Her club took a hit in funding as well because their publicity costs were taken out of the association’s events budgets as per ICC regulations. However, the PRSSA club is a professional club for publicity, and Tully said she believes that educational and professional clubs should receive more funding than clubs that are social in nature.
“Educational and professional clubs should be taken into consideration that SGA isn’t spending their money on bowling night,” Tully said.
Several club representatives noted that budgets are often padded to get more money for the organization. Most often clubs overestimate food costs or add food costs to regular meetings – often $75 to $100 a week. More than $18,000 of the $110,406.21 in events budgets presented by the clubs was for food.
Other clubs, such as the Black Student Union, add as many events as they can to their budget to get more money and then put on what events they can with the percentage they do get and their membership dues.
“You have to request as much as you possibly can to get what you need,” sophomore BSU Treasurer Candice Bob said.

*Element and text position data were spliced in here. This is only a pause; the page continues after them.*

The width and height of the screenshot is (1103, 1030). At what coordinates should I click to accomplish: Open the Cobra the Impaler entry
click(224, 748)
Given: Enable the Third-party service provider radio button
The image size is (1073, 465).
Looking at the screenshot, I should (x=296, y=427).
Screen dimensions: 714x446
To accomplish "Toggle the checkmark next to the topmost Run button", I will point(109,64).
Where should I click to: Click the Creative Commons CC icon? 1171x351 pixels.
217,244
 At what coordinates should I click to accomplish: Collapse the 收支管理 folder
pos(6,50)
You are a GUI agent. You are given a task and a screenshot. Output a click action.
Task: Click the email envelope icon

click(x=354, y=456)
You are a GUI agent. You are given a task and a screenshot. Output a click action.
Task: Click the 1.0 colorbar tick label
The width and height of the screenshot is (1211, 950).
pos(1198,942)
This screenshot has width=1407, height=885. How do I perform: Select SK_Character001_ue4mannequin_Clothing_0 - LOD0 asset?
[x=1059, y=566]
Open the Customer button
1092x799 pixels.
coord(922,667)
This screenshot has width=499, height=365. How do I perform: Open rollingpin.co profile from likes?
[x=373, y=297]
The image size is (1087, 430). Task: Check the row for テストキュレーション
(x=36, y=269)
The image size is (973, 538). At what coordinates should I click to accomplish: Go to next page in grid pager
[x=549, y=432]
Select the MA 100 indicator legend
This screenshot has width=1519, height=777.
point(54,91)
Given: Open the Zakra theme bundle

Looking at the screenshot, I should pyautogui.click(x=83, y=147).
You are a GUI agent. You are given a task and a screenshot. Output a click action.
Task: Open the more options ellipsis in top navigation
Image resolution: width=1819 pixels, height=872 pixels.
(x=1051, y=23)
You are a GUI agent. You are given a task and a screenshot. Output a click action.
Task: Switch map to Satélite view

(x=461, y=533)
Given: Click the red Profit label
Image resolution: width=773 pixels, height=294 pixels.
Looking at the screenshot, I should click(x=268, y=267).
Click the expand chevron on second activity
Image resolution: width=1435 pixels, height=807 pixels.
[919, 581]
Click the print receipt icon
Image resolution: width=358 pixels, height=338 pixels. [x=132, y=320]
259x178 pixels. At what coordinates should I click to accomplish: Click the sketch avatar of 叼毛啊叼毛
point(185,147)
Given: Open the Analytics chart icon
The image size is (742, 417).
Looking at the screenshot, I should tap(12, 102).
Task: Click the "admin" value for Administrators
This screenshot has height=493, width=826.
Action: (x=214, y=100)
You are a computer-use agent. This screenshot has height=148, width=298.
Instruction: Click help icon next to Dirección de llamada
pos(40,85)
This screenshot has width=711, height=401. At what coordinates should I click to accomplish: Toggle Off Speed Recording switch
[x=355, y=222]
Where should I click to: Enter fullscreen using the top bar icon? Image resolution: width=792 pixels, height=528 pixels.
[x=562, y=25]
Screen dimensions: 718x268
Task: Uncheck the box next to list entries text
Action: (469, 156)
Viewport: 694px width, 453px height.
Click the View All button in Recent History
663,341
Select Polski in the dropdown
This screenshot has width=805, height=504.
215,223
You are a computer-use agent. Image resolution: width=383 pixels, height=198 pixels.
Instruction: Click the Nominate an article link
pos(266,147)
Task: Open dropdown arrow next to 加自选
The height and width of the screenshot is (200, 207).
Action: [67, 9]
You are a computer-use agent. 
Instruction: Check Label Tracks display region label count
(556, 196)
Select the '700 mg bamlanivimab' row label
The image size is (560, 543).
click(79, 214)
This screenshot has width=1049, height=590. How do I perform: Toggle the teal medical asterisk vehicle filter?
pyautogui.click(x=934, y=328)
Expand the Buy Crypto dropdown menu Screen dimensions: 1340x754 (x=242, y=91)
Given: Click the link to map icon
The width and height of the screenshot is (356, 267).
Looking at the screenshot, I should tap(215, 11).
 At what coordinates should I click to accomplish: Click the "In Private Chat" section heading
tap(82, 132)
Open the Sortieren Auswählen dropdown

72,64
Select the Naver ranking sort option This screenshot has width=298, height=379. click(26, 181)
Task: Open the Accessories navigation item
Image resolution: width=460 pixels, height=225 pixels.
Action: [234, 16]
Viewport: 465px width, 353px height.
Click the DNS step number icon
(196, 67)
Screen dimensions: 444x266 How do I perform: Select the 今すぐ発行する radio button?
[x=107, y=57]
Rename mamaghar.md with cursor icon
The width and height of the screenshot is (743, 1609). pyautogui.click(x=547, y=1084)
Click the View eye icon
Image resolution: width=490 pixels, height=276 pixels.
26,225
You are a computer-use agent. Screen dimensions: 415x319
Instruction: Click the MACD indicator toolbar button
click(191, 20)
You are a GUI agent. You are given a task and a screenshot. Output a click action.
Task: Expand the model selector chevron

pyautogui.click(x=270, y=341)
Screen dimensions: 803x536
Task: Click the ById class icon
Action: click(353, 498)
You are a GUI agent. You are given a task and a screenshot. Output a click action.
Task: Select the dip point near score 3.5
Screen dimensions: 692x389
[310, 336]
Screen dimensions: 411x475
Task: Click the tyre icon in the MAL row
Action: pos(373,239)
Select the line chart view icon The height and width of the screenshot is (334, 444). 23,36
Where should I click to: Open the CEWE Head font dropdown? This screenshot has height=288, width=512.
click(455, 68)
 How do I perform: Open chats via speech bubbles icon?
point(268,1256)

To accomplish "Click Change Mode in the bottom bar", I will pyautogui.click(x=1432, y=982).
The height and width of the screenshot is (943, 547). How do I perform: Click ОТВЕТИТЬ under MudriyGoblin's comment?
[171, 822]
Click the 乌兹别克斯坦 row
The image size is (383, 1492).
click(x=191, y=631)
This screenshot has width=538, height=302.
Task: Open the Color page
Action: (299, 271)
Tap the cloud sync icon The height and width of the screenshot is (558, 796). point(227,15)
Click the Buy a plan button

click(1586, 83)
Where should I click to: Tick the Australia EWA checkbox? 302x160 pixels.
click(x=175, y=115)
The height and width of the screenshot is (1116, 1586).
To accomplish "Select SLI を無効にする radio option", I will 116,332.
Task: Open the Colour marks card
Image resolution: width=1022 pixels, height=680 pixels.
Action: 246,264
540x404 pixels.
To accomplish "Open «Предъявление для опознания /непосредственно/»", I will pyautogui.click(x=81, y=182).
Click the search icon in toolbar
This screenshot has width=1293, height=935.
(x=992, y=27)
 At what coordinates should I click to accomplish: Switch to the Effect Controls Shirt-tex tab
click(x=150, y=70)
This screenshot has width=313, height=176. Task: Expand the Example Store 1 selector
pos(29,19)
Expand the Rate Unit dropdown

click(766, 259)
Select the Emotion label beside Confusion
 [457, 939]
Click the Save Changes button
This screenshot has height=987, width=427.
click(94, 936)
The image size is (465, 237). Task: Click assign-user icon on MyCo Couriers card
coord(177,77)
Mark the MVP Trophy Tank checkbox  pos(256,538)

She sees this as the rules of the game.
“All the same, the $500 I got is not enough to put on what I need in any way, shape or form,” Bob said.
Nespoli is aware that some clubs pad their budgets or don’t always execute all of their proposed events, and has asked clubs to fill out evaluation forms for each scheduled even on their budgets to check that and improve accountability.
He also advises clubs who really need more money to petition other channels through SGA for money, such as the General Fund or the Initiative for the Development of Events and Activities (IDEA) fund through Ocean’s 37.
“If they present a strong enough case, it’s most likely they will get what they need,” Nespoli, whom almost all club representatives said was doing a great job with the resources ICC has. “If they come in saying, ‘we need cash,’ it’s usually not going to fly.”